# TASK TO CARRY OUT:
Return an exact transcript of the material below from the line containing "You are a computer-use agent. 807x648 pixels." through its final line, and no other lines.

# GIVEN RECORDS:
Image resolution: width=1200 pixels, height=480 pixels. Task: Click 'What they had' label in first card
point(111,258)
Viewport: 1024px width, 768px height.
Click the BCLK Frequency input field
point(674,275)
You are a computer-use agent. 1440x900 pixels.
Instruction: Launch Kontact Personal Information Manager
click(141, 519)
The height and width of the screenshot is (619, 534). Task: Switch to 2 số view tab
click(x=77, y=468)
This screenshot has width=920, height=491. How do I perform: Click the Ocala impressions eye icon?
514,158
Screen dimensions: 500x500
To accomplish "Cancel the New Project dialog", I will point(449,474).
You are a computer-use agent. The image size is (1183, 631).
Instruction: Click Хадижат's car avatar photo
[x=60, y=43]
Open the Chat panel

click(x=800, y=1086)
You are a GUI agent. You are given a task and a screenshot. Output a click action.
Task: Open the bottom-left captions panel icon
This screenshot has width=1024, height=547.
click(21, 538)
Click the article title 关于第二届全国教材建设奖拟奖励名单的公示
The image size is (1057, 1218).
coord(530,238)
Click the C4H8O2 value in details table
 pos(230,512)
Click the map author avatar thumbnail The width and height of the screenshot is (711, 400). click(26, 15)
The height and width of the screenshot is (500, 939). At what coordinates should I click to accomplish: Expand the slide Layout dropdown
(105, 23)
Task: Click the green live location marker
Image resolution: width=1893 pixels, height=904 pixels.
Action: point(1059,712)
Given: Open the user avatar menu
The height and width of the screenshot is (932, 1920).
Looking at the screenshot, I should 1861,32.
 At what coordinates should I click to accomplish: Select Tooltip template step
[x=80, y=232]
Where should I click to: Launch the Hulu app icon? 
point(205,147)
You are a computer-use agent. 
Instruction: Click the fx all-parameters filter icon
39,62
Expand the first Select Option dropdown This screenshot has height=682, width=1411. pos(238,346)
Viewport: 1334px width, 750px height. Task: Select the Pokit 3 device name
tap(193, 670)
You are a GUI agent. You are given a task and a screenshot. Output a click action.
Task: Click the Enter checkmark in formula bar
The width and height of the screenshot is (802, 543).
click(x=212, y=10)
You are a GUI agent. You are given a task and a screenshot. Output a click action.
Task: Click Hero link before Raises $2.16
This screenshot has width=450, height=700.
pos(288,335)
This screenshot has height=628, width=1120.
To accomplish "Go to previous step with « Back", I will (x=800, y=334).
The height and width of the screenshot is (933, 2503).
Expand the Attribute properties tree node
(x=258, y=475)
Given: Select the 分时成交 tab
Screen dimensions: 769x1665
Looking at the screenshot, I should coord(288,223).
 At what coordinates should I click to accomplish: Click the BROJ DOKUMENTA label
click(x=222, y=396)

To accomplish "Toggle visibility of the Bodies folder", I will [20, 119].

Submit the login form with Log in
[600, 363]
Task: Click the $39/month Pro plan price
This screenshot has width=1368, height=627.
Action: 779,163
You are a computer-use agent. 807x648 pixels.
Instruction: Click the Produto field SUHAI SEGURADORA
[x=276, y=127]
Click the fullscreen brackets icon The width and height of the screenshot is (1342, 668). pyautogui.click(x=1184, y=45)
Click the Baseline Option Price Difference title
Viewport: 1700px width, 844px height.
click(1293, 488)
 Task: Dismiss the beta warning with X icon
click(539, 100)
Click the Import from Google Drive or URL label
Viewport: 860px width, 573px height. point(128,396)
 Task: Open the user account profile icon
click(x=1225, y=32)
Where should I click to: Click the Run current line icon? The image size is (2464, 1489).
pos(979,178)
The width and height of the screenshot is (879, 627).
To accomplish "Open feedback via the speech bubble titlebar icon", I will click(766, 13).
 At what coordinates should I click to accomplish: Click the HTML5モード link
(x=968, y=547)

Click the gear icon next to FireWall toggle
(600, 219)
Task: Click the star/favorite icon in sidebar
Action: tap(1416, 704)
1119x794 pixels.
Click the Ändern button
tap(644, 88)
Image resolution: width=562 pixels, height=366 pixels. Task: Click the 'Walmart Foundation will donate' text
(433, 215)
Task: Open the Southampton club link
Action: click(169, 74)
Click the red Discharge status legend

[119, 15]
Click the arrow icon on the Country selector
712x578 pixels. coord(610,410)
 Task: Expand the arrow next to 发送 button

# ANSWER BOX:
You are a computer-use agent. 807x648 pixels.
Instruction: Click the Produto field SUHAI SEGURADORA
[x=276, y=127]
Click the fullscreen brackets icon The width and height of the screenshot is (1342, 668). pyautogui.click(x=1184, y=45)
Click the Baseline Option Price Difference title
Viewport: 1700px width, 844px height.
click(1293, 488)
 Task: Dismiss the beta warning with X icon
click(539, 100)
Click the Import from Google Drive or URL label
Viewport: 860px width, 573px height. point(128,396)
 Task: Open the user account profile icon
click(x=1225, y=32)
Where should I click to: Click the Run current line icon? The image size is (2464, 1489).
pos(979,178)
The width and height of the screenshot is (879, 627).
To accomplish "Open feedback via the speech bubble titlebar icon", I will click(766, 13).
 At what coordinates should I click to accomplish: Click the HTML5モード link
(x=968, y=547)

Click the gear icon next to FireWall toggle
(600, 219)
Task: Click the star/favorite icon in sidebar
Action: tap(1416, 704)
1119x794 pixels.
Click the Ändern button
tap(644, 88)
Image resolution: width=562 pixels, height=366 pixels. Task: Click the 'Walmart Foundation will donate' text
(433, 215)
Task: Open the Southampton club link
Action: click(169, 74)
Click the red Discharge status legend

[119, 15]
Click the arrow icon on the Country selector
712x578 pixels. coord(610,410)
 Task: Expand the arrow next to 发送 button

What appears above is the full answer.